Studio clinico B-LONG

B-LONG è uno studio in aperto di fase 3 condotto a livello internazionale, che ha valutato l’efficacia, la sicurezza e la farmacocinetica (variazione della concentrazione del farmaco nell’organismo) di rFIXFc in 123 maschi, dai 12 anni in su, affetti da gravi forme di emofilia B e con una storia di almeno 100 giorni di terapia con i sostituti del fattore IX attualmente disponibili. Lo studio ha coinvolto 50 centri di trattamento per emofilici in 17 paesi, inclusa l’Italia, in sei continenti. È stato, quindi, esaminato l’effetto di rFIXFc in profilassi, come trattamento episodico (on demand) e durante l’intervento chirurgico (gestione perioperatoria). Nella fase iniziale del regime di profilassi, le dosi sono state fissate a 50 IU/kg una volta alla settimana o a 100 IU/kg ogni 10 giorni. La dose o l’intervallo di tempo tra un’infusione e l’altra potevano essere variate a seconda delle indicazioni cliniche.

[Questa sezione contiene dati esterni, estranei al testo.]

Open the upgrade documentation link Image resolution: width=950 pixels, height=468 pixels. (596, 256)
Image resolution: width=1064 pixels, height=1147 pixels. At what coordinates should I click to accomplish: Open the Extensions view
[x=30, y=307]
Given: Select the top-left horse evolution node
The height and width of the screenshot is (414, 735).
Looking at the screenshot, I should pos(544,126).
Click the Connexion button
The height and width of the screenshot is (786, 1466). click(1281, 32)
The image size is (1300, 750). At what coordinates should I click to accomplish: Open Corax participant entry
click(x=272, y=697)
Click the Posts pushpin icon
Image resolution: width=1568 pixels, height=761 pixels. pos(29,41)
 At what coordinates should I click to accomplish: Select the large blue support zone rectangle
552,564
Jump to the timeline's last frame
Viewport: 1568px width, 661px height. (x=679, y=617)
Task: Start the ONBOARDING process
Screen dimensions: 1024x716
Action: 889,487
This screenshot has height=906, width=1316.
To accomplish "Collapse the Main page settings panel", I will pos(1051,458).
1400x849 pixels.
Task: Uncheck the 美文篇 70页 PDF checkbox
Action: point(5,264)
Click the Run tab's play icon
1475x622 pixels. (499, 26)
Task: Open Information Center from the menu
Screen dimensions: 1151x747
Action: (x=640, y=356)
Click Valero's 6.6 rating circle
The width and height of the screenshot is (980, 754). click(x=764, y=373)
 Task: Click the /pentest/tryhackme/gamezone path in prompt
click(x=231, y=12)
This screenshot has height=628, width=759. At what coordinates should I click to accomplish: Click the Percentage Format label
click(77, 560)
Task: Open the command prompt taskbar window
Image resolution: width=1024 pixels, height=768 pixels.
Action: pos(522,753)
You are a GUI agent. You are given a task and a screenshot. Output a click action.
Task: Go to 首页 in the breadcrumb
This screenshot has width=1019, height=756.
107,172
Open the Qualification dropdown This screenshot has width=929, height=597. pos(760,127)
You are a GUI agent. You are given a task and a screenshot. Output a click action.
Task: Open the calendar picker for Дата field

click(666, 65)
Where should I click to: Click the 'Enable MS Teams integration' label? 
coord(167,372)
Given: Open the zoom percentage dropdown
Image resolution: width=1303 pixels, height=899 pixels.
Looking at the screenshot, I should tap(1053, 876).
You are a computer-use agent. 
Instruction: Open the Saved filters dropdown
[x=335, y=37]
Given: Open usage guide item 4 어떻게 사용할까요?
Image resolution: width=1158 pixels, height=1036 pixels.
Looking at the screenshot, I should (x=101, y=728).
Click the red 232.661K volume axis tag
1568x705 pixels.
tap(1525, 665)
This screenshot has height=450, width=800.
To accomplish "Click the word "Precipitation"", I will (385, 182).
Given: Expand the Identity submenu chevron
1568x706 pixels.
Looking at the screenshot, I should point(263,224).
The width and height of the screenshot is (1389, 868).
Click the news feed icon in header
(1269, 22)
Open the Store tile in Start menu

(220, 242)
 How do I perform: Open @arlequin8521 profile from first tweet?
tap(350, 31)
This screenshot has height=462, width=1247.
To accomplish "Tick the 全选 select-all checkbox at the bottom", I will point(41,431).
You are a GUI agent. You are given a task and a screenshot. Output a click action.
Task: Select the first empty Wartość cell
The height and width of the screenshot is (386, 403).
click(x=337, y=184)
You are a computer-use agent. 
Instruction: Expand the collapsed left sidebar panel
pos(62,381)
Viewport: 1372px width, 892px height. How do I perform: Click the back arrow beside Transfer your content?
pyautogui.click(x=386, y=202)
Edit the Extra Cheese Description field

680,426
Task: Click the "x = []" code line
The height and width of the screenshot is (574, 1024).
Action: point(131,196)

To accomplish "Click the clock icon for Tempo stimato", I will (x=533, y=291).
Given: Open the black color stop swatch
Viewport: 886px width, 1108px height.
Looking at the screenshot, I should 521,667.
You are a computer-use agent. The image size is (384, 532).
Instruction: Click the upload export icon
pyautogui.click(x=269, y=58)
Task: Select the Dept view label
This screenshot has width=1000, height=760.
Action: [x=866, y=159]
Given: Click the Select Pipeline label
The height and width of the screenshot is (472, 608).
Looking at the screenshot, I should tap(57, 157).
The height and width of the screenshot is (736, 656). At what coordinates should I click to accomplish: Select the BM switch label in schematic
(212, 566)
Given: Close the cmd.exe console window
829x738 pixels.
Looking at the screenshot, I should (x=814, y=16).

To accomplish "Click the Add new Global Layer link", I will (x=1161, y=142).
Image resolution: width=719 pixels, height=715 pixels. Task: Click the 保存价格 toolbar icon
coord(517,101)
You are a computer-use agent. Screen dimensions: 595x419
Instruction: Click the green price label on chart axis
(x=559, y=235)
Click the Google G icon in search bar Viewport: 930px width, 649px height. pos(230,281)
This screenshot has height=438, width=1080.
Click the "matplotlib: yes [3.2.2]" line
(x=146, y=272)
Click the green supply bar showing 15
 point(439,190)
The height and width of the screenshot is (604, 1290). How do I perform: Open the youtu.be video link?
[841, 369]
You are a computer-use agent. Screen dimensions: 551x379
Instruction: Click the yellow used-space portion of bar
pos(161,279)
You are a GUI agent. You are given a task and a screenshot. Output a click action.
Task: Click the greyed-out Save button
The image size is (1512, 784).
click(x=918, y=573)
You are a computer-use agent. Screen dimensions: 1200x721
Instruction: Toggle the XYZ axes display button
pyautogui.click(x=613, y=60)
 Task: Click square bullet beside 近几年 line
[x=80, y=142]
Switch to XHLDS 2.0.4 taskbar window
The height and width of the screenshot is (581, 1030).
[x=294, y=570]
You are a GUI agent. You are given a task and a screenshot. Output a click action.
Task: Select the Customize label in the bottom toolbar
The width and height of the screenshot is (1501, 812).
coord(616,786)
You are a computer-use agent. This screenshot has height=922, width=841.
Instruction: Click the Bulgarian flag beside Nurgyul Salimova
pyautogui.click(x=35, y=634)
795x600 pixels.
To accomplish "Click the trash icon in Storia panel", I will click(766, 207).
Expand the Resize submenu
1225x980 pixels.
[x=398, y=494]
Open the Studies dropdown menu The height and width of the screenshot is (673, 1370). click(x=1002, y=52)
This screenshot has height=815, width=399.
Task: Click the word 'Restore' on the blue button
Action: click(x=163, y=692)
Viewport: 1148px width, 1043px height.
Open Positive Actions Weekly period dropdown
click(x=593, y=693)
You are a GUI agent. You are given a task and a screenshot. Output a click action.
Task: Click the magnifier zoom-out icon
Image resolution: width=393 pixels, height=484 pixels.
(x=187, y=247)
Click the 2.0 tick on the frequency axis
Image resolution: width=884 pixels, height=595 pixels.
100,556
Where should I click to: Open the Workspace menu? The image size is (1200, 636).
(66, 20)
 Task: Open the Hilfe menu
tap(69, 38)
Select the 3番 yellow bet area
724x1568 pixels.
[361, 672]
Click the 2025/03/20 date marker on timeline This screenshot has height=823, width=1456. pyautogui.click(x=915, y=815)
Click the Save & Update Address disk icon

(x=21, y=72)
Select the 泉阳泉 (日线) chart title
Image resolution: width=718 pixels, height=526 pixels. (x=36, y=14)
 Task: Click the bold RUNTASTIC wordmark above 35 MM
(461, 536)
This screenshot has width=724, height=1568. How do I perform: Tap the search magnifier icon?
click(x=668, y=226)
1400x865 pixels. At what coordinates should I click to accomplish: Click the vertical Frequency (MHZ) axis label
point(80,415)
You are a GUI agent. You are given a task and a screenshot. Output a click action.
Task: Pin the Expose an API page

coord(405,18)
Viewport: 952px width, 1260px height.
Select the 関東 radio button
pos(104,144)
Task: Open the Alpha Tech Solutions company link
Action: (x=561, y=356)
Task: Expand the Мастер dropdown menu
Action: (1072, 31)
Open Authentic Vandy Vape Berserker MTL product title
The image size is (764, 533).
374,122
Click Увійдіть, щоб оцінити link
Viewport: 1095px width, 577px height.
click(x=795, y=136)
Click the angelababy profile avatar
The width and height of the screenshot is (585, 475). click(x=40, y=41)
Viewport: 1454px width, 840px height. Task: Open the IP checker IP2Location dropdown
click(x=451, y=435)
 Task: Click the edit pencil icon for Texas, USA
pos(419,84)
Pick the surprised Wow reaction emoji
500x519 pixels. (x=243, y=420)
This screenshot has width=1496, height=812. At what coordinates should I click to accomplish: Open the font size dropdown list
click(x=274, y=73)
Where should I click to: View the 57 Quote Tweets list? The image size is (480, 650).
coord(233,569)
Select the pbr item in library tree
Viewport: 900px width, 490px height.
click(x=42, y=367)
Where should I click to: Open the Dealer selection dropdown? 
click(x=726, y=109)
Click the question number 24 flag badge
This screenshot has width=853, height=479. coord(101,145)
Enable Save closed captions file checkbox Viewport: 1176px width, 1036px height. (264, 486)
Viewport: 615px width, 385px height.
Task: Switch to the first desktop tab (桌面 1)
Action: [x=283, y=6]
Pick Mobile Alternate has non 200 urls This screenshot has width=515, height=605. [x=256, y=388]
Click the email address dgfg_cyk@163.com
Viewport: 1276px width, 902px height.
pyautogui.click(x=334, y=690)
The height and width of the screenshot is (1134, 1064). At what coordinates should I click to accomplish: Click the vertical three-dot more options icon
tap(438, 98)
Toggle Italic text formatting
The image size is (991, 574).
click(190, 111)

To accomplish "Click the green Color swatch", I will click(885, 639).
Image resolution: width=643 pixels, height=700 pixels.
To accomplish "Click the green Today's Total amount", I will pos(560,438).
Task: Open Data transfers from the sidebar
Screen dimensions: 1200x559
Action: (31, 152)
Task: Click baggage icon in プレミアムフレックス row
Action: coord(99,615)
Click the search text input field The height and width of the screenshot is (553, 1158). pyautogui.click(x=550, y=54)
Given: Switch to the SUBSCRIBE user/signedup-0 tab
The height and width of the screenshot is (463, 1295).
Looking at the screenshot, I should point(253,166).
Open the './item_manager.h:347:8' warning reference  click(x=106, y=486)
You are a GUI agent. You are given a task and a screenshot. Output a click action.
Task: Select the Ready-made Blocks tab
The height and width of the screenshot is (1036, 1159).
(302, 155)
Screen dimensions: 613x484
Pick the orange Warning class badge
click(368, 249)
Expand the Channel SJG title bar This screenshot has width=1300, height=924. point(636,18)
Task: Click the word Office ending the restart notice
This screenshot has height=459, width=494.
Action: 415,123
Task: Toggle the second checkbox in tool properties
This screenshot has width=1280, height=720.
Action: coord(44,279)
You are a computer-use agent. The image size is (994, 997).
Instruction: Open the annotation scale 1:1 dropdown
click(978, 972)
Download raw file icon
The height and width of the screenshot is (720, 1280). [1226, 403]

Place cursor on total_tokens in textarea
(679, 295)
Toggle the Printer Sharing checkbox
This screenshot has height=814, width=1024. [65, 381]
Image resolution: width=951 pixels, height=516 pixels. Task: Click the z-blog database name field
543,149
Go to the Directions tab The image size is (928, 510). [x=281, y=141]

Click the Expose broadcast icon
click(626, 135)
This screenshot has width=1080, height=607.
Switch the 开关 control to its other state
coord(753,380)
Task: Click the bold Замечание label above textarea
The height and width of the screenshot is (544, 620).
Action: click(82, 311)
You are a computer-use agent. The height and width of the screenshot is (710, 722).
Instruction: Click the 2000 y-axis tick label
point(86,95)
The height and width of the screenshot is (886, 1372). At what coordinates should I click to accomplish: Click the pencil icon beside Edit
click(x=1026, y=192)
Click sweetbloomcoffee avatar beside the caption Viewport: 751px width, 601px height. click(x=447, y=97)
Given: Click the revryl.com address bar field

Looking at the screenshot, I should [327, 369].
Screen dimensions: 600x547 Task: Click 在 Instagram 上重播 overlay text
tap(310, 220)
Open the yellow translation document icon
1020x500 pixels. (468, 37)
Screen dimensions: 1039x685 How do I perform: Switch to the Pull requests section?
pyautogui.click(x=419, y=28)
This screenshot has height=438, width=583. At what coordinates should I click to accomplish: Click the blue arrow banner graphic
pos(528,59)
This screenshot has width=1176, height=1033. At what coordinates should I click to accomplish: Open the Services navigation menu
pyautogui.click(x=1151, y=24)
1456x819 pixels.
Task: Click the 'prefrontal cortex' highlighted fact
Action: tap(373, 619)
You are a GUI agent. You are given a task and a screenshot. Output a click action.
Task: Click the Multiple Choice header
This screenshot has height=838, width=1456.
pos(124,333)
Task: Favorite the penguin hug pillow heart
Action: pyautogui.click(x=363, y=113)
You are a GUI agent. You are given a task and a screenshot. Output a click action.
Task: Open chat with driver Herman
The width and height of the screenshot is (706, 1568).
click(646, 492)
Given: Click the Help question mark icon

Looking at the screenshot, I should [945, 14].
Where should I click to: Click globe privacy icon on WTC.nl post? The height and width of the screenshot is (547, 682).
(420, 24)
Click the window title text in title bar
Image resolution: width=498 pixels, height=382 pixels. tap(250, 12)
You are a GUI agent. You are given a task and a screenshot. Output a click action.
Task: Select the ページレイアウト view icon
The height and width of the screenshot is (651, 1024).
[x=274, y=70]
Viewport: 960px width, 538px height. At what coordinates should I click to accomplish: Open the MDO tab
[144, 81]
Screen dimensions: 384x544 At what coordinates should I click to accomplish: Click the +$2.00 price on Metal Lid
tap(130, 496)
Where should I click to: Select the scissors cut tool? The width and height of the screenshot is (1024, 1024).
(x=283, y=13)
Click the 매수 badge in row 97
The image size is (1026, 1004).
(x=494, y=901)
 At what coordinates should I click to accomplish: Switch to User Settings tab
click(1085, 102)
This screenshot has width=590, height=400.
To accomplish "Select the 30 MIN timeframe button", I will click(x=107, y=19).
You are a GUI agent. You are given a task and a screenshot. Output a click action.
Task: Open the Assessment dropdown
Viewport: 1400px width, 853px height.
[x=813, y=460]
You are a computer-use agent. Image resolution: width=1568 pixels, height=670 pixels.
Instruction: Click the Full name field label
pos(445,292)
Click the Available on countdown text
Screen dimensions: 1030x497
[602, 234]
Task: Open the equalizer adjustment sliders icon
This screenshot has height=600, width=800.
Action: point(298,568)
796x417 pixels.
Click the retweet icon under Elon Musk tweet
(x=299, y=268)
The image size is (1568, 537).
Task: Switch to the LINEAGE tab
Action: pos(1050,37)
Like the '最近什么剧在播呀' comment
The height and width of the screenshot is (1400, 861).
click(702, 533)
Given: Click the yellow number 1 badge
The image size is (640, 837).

Studio clinico Kids B-LONG

Lo studio Kids B-LONG è uno studio internazionale, in aperto, multicentrico di fase 3, che ha coinvolto 30 ragazzi con emofilia B grave con almeno 50 precedenti esposizioni a terapie con il fattore IX. Lo studio è stato condotto in 16 centri per il trattamento dell’emofilia in sei diversi Paesi. Lo studio si propone di valtare l’efficacia, la sicurezza e la farmacocinetica di rFIXFc. La dose di profilassi settimanale è stata fissata fissata a 50-60 IU/kg, con possbilità di aggiustamento della dose o dell’intervallo di tempo tra un’infusione e l’altra in funzione delle condizioni del paziente.    

La collaborazione tra Biogen e Sobi

Biogen e Sobi collaborano per lo sviluppo e la commercializzazione di rFVIIIFc per l’emofilia A e rFIXFc per il trattamento dell’emofilia B. Sobi detiene i diritti per lo sviluppo e la commercializzazione di rFVIIIFc in Europa, Nord Africa, Russia e in alcuni mercati del Medio Oriente, così come il diritto di prelazione sullo sviluppo finale e la commercializzazione di rFIXFc in Europa, Russia e in alcuni paesi del Medio Oriente e del Nord Africa. Biogen, invece, detiene i diritti di produzione e di commercializzazione di rFVIIIFc e rFIXFc in Nord America e in tutte le altre regioni del mondo, esclusi i territori Sobi.